Ka'apor Indigenous People

Photo credit: Lunaé Parracho/Repórter Brasil

The territory of the Ka'apor people was recognized in 1982. The indigenous land of Alto Turiaçu extends over 530 thousand hectares and is located on the border between the states of Maranhão and Pará in the Brazilian Amazon region. This territory is subject to constant illegal logging, mining and the expansion of agribusiness.

Since 2013, with the purpose of curbing invasions of the territory and illegal exploitation of the Amazon rainforest, the Ka'apor indigenous people have established zones of protection and agro-forestry production in the areas bordering the indigenous land, near to clandestine roads opened by illegal miners and loggers. These activities to protect the indigenous land have yet to be supported by any public body, including FUNAI, the Brazilian State's indigenist body responsible for enforcing the territorial rights of indigenous peoples. The actions of the Ka'apor communities throughout the territory have been contributing to the reforestation of the region, managing to recover around 80% of the degraded areas. Because of their work protecting the territory and the environment, representatives of the Ka'apor people have been constantly attacked and harassed by illegal loggers and miners.

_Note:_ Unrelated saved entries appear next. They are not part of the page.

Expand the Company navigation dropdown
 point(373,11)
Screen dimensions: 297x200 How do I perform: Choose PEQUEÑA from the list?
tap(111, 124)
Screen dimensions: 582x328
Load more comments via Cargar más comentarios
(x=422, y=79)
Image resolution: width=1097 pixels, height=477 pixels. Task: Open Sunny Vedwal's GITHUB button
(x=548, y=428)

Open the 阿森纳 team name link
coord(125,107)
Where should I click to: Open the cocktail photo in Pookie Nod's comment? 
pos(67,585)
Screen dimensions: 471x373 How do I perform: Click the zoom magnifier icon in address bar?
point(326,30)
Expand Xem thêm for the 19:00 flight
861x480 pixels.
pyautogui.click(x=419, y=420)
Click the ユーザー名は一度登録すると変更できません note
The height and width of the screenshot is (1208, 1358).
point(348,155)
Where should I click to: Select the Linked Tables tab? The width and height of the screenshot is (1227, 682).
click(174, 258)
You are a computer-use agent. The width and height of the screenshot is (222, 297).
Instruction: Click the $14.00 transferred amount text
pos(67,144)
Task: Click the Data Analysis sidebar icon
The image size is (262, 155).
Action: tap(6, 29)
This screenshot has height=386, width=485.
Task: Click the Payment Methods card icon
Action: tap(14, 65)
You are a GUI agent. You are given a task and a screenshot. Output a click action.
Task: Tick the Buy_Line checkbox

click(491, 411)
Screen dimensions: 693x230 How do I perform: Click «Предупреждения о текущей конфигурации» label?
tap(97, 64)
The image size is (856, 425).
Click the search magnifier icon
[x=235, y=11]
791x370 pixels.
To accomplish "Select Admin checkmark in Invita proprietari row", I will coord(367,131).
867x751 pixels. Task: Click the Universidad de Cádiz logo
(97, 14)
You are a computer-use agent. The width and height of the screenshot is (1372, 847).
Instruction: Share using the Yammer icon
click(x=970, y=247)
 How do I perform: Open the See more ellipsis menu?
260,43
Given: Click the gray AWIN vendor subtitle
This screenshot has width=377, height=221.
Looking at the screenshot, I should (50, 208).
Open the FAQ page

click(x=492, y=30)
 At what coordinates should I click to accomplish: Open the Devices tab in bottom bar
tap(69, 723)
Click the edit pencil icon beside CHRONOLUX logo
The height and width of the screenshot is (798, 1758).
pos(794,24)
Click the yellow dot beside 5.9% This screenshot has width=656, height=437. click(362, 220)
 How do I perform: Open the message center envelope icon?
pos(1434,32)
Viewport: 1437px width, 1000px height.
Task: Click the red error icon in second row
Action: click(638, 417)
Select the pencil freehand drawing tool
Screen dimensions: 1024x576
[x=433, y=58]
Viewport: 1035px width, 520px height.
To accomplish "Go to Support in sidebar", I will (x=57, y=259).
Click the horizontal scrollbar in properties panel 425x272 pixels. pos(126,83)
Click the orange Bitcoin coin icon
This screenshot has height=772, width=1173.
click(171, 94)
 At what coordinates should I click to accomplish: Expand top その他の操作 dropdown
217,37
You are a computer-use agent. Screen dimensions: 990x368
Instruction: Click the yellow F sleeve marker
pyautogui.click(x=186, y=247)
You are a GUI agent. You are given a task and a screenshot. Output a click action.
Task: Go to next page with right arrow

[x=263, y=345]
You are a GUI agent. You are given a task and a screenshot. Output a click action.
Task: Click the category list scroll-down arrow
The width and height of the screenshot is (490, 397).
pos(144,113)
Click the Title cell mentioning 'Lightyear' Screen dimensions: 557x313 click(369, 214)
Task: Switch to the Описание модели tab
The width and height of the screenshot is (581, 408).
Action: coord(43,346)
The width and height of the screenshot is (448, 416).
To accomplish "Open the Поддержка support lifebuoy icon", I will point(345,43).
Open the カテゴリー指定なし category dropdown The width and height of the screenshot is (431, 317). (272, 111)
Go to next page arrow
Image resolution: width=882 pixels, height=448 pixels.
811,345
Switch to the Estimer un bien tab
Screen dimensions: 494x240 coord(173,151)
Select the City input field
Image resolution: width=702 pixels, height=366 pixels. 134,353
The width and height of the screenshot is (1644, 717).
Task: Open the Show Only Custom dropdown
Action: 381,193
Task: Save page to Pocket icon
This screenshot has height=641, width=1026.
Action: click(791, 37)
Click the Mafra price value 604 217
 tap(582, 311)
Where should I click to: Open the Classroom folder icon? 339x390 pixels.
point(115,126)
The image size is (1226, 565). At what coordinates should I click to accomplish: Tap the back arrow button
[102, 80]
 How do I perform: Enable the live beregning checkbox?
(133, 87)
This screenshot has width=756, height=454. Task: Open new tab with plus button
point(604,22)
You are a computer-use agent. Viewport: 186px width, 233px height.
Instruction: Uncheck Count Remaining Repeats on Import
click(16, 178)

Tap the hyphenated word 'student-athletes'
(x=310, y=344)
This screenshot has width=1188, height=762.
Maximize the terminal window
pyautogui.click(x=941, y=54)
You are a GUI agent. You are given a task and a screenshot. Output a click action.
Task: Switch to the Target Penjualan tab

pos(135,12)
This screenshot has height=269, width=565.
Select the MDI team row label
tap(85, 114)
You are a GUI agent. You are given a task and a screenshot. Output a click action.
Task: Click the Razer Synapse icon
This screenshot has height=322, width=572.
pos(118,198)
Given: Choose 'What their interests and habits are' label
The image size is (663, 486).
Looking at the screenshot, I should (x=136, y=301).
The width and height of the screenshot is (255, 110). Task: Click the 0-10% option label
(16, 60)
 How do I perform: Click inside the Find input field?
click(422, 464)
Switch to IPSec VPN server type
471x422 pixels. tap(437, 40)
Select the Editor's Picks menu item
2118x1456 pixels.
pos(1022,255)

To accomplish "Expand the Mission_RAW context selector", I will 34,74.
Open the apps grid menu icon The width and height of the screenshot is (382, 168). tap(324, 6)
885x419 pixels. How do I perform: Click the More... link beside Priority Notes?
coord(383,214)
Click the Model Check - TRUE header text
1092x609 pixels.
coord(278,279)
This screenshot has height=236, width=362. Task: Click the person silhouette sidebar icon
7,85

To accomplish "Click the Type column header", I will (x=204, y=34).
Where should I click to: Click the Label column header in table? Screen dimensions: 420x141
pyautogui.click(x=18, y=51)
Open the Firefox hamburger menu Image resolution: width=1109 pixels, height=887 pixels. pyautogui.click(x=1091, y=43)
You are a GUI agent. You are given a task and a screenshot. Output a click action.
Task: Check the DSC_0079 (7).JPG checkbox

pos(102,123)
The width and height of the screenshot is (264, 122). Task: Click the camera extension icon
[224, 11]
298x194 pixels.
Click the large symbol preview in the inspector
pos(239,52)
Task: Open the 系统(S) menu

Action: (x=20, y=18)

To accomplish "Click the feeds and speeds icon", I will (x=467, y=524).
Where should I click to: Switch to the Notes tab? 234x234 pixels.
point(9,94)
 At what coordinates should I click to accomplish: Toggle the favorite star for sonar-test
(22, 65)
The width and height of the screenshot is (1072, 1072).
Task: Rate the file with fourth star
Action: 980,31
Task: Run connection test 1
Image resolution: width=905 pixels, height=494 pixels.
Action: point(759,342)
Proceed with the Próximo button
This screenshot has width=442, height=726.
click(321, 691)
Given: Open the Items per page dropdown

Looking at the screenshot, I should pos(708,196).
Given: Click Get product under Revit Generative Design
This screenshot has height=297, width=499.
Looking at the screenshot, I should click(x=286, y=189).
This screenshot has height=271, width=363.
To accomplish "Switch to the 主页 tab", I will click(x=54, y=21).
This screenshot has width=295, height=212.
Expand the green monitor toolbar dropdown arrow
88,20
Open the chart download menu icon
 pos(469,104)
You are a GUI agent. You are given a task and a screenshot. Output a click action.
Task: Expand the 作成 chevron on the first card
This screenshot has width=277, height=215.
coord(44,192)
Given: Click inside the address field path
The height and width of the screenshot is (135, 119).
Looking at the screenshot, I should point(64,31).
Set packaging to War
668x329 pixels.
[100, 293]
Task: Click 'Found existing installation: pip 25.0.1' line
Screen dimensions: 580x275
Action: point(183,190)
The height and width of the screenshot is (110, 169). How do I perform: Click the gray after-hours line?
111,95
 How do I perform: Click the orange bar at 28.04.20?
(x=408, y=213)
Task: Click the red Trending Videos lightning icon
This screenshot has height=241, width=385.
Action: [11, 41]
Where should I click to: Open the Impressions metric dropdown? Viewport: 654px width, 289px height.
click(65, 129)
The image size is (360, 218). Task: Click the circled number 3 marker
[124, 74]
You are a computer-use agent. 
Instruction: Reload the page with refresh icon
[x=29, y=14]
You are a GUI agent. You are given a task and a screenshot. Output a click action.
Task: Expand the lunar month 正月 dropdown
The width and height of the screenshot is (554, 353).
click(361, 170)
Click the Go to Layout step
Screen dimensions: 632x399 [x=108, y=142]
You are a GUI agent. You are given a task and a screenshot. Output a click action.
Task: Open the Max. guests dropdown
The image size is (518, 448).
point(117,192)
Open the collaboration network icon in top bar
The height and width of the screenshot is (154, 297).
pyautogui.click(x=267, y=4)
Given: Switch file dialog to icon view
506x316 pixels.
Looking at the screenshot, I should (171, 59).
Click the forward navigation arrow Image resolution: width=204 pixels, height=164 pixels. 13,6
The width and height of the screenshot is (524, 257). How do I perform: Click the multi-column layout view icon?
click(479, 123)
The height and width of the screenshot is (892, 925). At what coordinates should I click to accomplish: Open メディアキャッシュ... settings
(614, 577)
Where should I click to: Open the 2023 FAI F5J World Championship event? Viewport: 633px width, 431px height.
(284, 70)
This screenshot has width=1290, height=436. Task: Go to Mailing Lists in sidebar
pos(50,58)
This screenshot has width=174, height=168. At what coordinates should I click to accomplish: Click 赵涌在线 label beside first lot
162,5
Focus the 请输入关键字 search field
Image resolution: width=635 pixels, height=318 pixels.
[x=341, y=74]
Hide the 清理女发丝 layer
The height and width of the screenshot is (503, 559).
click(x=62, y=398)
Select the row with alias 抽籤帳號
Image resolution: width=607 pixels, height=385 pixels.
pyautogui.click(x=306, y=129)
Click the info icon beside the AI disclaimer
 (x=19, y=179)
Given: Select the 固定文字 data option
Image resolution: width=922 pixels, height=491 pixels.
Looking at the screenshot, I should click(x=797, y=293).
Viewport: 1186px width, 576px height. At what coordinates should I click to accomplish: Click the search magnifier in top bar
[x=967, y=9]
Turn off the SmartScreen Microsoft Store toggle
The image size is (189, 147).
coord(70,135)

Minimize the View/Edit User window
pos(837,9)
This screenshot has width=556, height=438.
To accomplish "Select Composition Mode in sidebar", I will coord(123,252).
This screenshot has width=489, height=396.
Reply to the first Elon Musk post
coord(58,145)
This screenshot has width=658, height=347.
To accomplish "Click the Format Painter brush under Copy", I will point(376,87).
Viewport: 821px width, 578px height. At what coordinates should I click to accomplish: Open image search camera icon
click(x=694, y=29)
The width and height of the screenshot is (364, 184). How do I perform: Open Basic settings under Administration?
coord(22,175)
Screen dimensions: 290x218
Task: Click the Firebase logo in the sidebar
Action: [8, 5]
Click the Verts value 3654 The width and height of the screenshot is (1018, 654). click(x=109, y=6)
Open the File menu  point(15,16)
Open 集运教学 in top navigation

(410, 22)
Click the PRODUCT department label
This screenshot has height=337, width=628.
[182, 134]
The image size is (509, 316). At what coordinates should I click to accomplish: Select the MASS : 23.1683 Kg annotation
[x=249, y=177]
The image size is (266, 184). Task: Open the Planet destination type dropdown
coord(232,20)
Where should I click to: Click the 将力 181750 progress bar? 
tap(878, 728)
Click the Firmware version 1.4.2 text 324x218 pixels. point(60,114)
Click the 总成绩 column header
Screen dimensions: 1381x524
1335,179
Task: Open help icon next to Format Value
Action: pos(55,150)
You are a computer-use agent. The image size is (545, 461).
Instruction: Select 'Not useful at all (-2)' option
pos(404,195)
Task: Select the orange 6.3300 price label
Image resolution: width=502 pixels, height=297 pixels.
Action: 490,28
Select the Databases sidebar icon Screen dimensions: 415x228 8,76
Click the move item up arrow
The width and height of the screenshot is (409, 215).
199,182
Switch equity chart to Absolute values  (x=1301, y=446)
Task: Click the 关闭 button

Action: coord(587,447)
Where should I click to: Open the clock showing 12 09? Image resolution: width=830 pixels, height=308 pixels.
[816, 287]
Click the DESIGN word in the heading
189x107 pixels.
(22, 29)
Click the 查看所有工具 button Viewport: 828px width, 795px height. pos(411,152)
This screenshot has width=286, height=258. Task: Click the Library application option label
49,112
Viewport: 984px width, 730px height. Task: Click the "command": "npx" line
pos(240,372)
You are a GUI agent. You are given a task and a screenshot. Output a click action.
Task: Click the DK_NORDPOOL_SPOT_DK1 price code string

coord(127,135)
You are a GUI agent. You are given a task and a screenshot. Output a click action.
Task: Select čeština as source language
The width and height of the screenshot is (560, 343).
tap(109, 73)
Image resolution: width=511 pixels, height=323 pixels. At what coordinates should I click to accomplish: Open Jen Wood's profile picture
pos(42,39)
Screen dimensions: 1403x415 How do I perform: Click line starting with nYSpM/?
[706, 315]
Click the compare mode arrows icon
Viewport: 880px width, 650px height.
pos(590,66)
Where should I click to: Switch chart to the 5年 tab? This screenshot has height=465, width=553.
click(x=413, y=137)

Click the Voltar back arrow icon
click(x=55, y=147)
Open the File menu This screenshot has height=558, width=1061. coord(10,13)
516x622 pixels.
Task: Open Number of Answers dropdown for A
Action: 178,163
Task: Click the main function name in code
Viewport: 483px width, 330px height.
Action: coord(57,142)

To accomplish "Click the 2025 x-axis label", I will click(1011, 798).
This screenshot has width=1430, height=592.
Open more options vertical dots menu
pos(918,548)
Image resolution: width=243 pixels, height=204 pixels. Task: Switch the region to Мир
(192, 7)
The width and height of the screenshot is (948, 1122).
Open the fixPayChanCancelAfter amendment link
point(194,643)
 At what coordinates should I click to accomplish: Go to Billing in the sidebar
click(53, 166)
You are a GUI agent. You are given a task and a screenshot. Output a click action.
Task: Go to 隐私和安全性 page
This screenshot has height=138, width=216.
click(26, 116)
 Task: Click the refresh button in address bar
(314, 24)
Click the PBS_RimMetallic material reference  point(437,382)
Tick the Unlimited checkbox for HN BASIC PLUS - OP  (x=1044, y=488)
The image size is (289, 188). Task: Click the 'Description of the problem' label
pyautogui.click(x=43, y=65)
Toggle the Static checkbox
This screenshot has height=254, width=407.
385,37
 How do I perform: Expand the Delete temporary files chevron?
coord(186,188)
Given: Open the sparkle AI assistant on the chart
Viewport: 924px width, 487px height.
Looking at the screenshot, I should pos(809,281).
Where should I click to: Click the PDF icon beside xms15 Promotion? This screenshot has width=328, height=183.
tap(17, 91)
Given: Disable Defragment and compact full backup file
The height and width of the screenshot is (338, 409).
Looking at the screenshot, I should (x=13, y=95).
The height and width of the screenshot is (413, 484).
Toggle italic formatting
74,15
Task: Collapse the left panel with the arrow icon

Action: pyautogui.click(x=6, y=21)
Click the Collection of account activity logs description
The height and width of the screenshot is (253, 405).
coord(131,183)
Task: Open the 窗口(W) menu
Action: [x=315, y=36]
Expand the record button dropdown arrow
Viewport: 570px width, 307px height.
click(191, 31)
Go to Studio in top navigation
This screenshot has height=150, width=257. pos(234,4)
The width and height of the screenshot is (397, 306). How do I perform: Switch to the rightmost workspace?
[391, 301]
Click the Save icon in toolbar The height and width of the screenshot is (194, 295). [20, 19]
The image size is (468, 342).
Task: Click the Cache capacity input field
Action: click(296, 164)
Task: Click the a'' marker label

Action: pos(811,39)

The challenges and threats faced by human rights defenders in Brazil remain very high, particularly for those working on issues of land, environment, indigenous peoples, LGBTi rights, corruption and impunity. Many HRDs have experienced death threats, physical attacks, arbitrary arrests and lawsuits. The high number of killings is of particular concern and takes place against a background of widespread impunity.

Brazil also continues to be an extremely dangerous place for lesbian, gay, bisexual, transgender and intersex (LGBTi) rights defenders as it maintains the top position in the world ranking of homophobic murders, registering 44% of all killings worldwide. Despite hosting one of the biggest annual Pride Parades in the world and the Supreme Court having recognised equal rights for same-sex couples, the state has yet to enact policies and laws that criminalise homophobic crimes.